Noah stood there, uncertain what to say. So Jenna asked, “Is there anything we can do to help?”

Wallace showed her a bottomless gaze, so empty the color of his eyes no longer mattered. “Different question, same answer. You don’t give him what he wants, you’ll find yourselves exactly where I am soon enough.”

* * *

They left Morro Bay and followed the main road back inland. Noah skirted around San Lu and headed north on the Miramar Bay highway. Jenna was glad for the silence. She had seen Wallace’s dark, hopeless gaze on some of her patients. Not many. Those who had it were the hardest to reach. They had lived with a true pessimist’s bitter perspective. Facing death was for some a source of unending terror, but not most. The others, they took it as the ultimate confirmation. Jenna’s attempts to be a friend in their final hours often met with bitter rejection.

For Jenna, the empty highway became adorned with the same faces she recalled on the trip from Santa Barbara. One patient after another flashed into view, as clear as the signs and structures they passed. Only now there was another one added to the mix. Wallace Myers. His bottomless gaze filled her with a silent desperation. A need to shout the words aloud.

I want to live.

But as she started to speak, Noah said quietly, “I think we’re being followed.”

* * *

Three minutes later, Jenna told Amos, “Noah made me call. I feel sillier than he did telling you about a noise in the dark.”

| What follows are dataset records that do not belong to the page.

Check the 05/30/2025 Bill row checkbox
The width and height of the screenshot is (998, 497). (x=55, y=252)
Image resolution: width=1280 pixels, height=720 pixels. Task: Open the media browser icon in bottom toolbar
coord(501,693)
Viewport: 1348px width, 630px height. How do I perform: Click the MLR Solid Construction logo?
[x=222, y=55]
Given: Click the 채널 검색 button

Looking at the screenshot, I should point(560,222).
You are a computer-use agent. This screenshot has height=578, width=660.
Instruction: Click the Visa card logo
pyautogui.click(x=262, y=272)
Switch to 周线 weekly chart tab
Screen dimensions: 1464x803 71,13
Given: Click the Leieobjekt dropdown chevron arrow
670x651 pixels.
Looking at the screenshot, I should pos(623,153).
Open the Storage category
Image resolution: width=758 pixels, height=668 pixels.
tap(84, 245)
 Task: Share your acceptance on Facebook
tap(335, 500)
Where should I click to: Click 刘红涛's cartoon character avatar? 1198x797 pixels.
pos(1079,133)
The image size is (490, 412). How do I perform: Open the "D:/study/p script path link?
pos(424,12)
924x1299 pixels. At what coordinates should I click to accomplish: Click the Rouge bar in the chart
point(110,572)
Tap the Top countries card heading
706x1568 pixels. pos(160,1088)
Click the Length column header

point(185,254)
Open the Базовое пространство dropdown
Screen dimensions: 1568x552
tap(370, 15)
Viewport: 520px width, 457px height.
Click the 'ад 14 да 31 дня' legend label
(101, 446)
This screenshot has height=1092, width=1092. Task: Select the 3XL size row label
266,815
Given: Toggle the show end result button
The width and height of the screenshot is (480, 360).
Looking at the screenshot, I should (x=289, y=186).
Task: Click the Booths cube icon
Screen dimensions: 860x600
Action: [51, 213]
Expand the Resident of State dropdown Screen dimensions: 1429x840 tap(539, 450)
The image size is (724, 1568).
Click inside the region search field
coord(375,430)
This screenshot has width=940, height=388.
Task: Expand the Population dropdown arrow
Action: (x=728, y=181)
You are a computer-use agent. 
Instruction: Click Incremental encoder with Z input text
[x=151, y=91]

“Not possible,” Noah said.

“A dark Mercedes S-Class with a blanked-out windshield is tracking you north,” Amos said. “You were right to call.” Noah’s phone was set on the middle console and connected to the pickup’s speaker system. Jenna found a margin of comfort in how seriously Amos took this. “Read me the license.”

She swiveled around and knelt on the seat. “California plates,” she said, and read off the number.

As she started to swing back around, the car braked and swung left. “Wait, Amos. They’ve turned off.”

“Just the same, you did right. I’ll alert Zia.”

“Amos, no. They’re gone.”

“Do you have a pen?”

“Yes.”

He gave her a number. “That’s Zia’s private cell. I’ll give him a heads-up.”

“Amos—”

“Just in case, Jenna.” He cut off.

Five minutes passed. Ten. Long enough for Noah to say, “Maybe I was wrong to say we should call.”

“Amos didn’t think so.”

“Hang on.” A long look in the rearview mirror. “They’re back.”

“What?”

“Don’t turn around. Call Amos.”

Soon as she started in, he asked, “Have you told Zia?”

“Not yet.”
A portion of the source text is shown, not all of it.